» DESCRIPTION OF THE TASK
Copy out the listing below word for word, from its first line through the line containing "click(x=114, y=123)", and include both of those lines.

+ + + + +

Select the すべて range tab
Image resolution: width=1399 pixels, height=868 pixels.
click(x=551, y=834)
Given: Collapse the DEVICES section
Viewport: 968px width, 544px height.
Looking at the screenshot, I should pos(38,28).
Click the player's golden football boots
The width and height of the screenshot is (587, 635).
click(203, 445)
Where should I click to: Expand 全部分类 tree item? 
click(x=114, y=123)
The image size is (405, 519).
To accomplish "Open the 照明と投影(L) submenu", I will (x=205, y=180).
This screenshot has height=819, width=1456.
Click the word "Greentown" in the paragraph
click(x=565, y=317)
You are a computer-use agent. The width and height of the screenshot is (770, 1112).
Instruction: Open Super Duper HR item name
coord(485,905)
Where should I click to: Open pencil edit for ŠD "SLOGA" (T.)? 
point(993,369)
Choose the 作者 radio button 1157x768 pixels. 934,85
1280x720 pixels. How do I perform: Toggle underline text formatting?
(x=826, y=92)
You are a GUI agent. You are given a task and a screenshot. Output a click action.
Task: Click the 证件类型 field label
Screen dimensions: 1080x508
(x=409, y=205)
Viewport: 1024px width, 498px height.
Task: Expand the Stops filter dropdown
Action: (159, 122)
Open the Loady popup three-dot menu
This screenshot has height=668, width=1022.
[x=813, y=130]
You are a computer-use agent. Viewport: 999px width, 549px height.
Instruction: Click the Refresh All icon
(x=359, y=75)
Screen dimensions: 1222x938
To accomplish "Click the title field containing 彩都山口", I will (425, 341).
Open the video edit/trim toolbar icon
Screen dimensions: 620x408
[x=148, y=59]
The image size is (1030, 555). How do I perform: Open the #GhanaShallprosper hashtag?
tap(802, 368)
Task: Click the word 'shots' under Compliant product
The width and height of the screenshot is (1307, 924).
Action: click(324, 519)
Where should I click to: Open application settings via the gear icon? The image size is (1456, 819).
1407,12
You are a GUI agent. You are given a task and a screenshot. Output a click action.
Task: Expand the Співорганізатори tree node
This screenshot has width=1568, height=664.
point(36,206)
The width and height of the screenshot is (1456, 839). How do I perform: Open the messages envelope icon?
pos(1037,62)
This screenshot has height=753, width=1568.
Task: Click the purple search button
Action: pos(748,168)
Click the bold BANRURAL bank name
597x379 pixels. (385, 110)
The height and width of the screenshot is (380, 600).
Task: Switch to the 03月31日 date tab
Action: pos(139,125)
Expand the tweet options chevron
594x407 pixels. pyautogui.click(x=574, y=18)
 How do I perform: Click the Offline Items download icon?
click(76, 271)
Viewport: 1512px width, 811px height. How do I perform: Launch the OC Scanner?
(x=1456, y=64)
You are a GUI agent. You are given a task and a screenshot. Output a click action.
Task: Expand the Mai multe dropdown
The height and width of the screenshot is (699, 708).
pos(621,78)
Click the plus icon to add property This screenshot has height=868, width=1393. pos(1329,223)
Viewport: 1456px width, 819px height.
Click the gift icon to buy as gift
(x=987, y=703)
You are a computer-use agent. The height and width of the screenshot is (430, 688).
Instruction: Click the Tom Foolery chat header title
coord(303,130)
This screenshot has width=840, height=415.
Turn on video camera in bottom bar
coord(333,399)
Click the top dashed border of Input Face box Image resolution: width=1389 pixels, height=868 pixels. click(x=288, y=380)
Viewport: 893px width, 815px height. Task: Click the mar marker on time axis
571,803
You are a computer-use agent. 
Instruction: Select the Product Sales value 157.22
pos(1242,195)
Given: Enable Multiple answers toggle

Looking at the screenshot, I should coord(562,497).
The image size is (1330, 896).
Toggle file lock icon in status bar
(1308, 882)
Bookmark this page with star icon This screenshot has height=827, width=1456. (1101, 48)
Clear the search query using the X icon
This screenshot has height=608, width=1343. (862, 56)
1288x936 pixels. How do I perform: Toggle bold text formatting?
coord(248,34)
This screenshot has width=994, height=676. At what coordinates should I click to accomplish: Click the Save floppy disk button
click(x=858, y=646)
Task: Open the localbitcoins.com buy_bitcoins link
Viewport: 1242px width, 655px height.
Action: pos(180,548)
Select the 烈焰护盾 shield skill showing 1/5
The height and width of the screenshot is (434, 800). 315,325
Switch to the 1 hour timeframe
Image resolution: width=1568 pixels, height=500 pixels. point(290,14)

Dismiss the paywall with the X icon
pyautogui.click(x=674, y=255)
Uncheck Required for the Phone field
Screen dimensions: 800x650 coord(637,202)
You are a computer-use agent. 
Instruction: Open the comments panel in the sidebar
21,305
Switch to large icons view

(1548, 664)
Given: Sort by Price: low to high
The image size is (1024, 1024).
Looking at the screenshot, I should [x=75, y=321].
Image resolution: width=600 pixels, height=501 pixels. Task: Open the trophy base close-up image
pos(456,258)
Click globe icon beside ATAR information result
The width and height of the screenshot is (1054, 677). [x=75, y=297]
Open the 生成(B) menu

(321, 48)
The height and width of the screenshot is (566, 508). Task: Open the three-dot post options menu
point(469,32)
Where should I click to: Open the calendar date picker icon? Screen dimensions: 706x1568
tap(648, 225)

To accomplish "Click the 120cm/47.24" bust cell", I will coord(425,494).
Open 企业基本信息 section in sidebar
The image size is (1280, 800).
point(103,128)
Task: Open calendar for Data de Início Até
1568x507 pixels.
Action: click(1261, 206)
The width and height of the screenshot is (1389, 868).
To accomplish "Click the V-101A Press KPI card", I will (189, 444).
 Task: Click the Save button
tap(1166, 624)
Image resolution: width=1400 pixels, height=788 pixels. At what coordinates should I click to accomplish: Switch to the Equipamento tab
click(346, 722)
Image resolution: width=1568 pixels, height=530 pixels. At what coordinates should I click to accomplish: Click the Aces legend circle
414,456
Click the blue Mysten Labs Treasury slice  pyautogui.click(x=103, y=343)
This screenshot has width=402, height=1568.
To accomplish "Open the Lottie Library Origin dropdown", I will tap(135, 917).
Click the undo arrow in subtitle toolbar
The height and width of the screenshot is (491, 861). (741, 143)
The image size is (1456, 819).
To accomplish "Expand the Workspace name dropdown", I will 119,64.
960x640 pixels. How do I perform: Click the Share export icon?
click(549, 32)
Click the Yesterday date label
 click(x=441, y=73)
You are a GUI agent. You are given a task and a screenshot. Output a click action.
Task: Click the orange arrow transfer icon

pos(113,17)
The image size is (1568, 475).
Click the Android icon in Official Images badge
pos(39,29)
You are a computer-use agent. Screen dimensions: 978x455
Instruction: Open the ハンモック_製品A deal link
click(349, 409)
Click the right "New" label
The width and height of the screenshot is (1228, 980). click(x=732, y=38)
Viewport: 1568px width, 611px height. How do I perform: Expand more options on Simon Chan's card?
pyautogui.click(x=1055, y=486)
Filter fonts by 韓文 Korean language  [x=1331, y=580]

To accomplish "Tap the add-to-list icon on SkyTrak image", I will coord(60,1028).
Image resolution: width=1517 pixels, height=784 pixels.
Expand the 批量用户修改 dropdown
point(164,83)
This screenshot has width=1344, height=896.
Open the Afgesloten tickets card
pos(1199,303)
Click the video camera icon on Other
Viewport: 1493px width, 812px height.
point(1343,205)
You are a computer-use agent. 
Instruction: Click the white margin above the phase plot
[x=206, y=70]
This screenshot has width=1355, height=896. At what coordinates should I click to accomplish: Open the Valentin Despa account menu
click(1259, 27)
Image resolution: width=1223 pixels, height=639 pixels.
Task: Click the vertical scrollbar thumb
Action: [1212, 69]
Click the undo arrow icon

+ + + + +

» ANSWER FOR THE TASK
Select the すべて range tab
Image resolution: width=1399 pixels, height=868 pixels.
click(x=551, y=834)
Given: Collapse the DEVICES section
Viewport: 968px width, 544px height.
Looking at the screenshot, I should pos(38,28).
Click the player's golden football boots
The width and height of the screenshot is (587, 635).
click(203, 445)
Where should I click to: Expand 全部分类 tree item? 
click(x=114, y=123)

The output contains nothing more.